When CBO Scores Vanish
When a partial Congressional Budget Office score revealed that health care would be more expensive than expected and not cover as many Americans, mainly because it was scoring something, you know, PARTIAL, the press had a field day, egged on by Republicans. Hell, they're still talking about it.
"Meet the Press" has really got to step up its game on the health-care debate. Last week, host David Gregory tweeted "Compelling fact today: dem-wh health care plan would only cover 16 of the 50 mill uninsured. That makes it a harder sell. Info from cbo." Problem was, his fact wasn't much of a fact. CBO didn't score a "Dem-White House" plan. It scored a partial version of the Senate HELP Committee's plan. The White House wasn't involved. And nor, for that matter, would that plan have only covered 16 million. The version of the bill examined by CBO was missing the employer mandate and the specifics on the individual mandate. It was missing, in other words, the parts of the bill that would cover people. Gregory was right to say that the CBO score was a setback. But not for the reasons he suggested.
By contrast, over the weekend, that same CBO scored the Waxman-Markey climate and energy bill to determine the annual cost per household of a cap and trade system and a renewable energy standard.
On that basis, the Congressional Budget Office (CBO) estimates that the net annual economywide cost of the cap-and-trade program in 2020 would be $22 billion—or about $175 per household. That figure includes the cost of restructuring the production and use of energy and of payments made to foreign entities under the program, but it does not include the economic benefits and other benefits of the reduction in GHG emissions and the associated slowing of climate change. CBO could not determine the incidence of certain pieces (including both costs and benefits) that represent, on net, about 8 percent of the total. For the remaining portion of the net cost, households in the lowest income quintile would see an average net benefit of about $40 in 2020, while households in the highest income quintile would see a net cost of $245.
In other words, in another partial score, since it doesn't take into account the benefit of mitigating climate change, low income households would actually benefit slightly from the impacts of the bill, while high-income households would see a fairly nominal cost. Republicans have argued for months that doing anything on greenhouse gas emissions would cost anywhere from $1,600 to $3,100 a family.

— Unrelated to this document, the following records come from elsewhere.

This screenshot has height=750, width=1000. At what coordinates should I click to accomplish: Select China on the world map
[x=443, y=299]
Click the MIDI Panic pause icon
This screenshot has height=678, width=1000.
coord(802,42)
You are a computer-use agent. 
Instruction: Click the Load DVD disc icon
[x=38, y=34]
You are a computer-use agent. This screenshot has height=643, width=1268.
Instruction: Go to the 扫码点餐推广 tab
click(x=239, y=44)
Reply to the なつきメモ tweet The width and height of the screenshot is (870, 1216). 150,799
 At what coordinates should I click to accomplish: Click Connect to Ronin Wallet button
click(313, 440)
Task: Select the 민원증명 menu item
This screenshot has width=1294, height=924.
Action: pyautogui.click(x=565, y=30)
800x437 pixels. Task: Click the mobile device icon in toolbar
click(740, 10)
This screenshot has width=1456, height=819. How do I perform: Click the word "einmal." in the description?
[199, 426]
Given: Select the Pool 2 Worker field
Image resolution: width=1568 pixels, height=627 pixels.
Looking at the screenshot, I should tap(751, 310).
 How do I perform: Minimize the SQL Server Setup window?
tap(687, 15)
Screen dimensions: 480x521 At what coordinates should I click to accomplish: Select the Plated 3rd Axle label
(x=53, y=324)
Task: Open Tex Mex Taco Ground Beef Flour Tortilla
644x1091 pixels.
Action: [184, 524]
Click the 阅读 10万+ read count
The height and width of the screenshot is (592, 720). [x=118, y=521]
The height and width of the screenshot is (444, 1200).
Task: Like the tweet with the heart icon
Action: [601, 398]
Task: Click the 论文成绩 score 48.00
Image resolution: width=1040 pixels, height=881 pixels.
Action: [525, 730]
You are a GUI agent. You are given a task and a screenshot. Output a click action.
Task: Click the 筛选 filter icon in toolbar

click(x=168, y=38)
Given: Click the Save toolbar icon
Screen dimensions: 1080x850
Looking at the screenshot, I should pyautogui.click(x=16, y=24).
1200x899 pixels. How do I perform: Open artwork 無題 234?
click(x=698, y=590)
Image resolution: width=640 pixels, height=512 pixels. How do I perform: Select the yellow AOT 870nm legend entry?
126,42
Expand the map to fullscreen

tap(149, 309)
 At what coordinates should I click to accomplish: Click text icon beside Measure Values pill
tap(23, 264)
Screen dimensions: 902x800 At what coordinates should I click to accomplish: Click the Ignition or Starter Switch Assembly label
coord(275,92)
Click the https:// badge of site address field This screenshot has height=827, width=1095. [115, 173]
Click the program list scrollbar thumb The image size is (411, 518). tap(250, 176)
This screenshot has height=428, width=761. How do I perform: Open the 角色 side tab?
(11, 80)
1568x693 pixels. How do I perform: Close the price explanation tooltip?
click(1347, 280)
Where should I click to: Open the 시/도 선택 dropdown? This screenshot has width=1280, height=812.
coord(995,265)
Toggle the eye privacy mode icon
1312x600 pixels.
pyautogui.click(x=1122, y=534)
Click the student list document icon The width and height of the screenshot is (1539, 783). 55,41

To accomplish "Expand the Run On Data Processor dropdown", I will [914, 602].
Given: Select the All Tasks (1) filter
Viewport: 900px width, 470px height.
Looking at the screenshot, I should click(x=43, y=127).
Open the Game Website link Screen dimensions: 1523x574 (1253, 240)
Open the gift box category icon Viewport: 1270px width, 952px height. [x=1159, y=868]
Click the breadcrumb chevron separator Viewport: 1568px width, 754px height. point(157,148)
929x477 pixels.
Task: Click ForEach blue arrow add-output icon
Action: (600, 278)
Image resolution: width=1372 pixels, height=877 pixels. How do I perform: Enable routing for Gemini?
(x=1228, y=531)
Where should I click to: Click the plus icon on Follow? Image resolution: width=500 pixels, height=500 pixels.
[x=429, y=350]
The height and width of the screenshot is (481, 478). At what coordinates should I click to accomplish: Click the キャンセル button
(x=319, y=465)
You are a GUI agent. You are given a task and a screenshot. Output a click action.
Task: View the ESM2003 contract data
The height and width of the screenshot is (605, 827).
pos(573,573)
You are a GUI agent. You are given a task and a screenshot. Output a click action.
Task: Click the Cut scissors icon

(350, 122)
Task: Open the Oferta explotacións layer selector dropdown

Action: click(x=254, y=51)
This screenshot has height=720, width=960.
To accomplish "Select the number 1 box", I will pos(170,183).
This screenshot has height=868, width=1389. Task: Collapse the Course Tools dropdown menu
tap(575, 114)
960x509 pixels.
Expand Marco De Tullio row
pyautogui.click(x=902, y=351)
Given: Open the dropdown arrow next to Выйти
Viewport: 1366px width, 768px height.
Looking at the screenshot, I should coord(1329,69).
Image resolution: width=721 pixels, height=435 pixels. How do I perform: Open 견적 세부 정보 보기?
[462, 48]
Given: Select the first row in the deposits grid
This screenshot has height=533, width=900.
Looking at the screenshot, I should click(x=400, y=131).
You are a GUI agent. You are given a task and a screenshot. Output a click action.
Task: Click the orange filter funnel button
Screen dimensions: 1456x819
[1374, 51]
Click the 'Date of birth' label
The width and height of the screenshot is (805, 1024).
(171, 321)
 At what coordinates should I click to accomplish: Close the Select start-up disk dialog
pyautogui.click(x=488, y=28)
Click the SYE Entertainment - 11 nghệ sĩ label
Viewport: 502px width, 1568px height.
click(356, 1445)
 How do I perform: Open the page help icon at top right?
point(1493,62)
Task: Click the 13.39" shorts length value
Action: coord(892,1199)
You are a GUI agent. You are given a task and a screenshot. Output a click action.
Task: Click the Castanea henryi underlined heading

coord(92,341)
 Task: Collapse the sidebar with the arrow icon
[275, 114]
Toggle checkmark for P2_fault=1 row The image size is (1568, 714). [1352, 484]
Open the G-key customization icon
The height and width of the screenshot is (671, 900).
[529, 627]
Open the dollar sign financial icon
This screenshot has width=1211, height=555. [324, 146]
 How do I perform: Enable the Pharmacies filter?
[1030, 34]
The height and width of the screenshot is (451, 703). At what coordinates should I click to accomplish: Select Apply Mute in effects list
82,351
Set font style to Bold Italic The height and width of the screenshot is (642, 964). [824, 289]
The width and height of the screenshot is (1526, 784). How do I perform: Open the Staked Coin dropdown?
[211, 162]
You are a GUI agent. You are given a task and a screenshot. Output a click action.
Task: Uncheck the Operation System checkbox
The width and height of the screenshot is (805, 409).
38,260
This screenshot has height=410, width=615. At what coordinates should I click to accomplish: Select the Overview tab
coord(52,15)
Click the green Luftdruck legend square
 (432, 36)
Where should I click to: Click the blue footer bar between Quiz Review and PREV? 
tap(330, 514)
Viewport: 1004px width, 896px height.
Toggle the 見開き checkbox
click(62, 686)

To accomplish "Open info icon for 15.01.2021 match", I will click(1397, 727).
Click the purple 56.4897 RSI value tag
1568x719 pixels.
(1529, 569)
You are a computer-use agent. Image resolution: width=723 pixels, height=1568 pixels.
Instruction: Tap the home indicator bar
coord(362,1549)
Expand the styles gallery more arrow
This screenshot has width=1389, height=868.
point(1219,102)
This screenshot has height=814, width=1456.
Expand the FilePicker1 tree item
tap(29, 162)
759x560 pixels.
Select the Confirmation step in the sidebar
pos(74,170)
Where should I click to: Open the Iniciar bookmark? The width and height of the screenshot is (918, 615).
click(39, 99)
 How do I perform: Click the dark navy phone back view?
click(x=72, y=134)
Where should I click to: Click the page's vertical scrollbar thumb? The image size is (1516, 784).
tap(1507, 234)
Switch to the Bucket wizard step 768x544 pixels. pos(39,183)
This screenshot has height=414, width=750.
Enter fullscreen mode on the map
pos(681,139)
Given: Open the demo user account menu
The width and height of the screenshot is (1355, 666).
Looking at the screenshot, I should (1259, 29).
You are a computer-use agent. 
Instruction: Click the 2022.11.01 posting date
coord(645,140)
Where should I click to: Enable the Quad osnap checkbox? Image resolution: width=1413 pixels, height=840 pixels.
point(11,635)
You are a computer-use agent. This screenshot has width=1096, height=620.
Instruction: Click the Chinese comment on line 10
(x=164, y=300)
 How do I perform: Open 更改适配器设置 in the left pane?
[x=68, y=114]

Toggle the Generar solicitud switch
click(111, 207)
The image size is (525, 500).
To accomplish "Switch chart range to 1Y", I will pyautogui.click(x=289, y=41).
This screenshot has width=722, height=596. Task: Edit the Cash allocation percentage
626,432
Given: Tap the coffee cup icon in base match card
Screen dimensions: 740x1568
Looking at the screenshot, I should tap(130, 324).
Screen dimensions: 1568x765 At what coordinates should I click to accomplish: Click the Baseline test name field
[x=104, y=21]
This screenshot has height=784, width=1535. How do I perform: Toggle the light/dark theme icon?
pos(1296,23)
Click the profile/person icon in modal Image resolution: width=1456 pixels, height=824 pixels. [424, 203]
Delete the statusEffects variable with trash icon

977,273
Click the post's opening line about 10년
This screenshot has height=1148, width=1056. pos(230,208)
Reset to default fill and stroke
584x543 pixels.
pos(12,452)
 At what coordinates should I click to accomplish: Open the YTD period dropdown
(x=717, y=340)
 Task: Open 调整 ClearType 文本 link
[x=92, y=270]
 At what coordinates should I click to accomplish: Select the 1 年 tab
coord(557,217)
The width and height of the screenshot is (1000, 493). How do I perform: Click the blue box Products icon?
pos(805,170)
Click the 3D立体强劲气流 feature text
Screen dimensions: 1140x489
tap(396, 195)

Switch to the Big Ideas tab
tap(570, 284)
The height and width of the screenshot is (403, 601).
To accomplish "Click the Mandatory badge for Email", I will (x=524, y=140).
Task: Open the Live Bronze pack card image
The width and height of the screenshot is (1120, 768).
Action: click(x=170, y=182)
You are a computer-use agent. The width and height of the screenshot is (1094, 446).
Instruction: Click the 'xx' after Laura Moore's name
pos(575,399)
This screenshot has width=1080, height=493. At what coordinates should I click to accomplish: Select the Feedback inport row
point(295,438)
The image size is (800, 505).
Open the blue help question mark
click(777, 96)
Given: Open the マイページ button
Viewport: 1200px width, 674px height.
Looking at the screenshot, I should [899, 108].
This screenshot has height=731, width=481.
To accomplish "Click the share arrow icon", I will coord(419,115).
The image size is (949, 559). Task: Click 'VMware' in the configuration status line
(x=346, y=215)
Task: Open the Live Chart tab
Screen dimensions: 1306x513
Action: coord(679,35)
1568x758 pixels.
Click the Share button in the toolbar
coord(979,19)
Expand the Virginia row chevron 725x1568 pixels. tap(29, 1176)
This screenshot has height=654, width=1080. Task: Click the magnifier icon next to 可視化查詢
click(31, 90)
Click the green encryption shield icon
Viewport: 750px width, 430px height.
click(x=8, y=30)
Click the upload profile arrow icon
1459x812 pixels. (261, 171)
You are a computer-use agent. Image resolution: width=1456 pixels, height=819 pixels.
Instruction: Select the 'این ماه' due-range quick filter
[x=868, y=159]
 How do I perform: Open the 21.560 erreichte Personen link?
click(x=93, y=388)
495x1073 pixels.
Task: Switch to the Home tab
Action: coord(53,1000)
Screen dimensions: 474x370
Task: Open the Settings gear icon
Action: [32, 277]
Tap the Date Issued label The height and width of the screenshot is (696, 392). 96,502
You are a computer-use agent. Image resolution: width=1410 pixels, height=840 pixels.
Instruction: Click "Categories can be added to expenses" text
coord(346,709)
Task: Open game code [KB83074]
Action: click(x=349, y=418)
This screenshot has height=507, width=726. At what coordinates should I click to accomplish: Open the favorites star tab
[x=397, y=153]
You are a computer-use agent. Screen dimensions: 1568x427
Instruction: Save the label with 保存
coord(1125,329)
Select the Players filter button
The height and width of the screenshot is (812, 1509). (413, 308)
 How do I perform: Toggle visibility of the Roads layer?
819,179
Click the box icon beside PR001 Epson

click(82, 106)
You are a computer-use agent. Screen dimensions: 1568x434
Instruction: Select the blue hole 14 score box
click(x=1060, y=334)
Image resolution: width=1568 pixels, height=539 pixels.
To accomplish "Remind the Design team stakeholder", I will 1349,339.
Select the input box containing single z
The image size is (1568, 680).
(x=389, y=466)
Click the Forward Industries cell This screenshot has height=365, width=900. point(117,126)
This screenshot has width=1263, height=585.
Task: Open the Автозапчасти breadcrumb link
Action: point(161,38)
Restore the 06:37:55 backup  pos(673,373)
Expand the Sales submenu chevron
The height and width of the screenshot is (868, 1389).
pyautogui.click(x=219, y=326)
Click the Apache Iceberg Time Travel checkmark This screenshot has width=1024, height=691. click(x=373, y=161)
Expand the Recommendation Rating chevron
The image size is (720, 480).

I'm going to go out on a limb and suggest that this score will have absolutely no impact on the debate over whether or not we should enact climate and energy legislation. Those who want to cover for polluting industries will still lie that the impact on "working families" will be too costly, and the press will "cover the controversy." In other words, the CBO only matters when it matters.
Meanwhile, Democrats have, apparently, a global warming denier in charge of the House Agriculture Committee, and he's doing whatever he can to stop the bill.
House Agriculture Chairman Collin Peterson (D-Minn.) on Friday said climate change bill negotiators are heading back to the drawing board after discussions between Democrats “blew up last night.”
A meeting between chairmen drafting the climate bill and Democrats on the Agriculture Committee “by and large blew up last night” over the issue of offsets, Peterson said.
Specifically, he said, Agriculture Democrats rejected a concept pitched by bill drafters that would set money aside for a new greenhouse gas conservation program tied together with some offsets [...]
“We’re back to how do we deal — we want USDA to run our offset program; they want EPA to run it,” Peterson said. “Not that we’re necessarily against the EPA; they just speak a different language. They don’t have the infrastructure out there to deal with us.”
Added Peterson, “I’m tired of this running around in circles.”
Funny, I was about to say the same thing.
I'm beginning to think that humans have a better chance of adapting with gills than adapting legislatively with meaningful climate change legislation. After all, lawmakers have to protect those poor families from getting that $40 in ten years.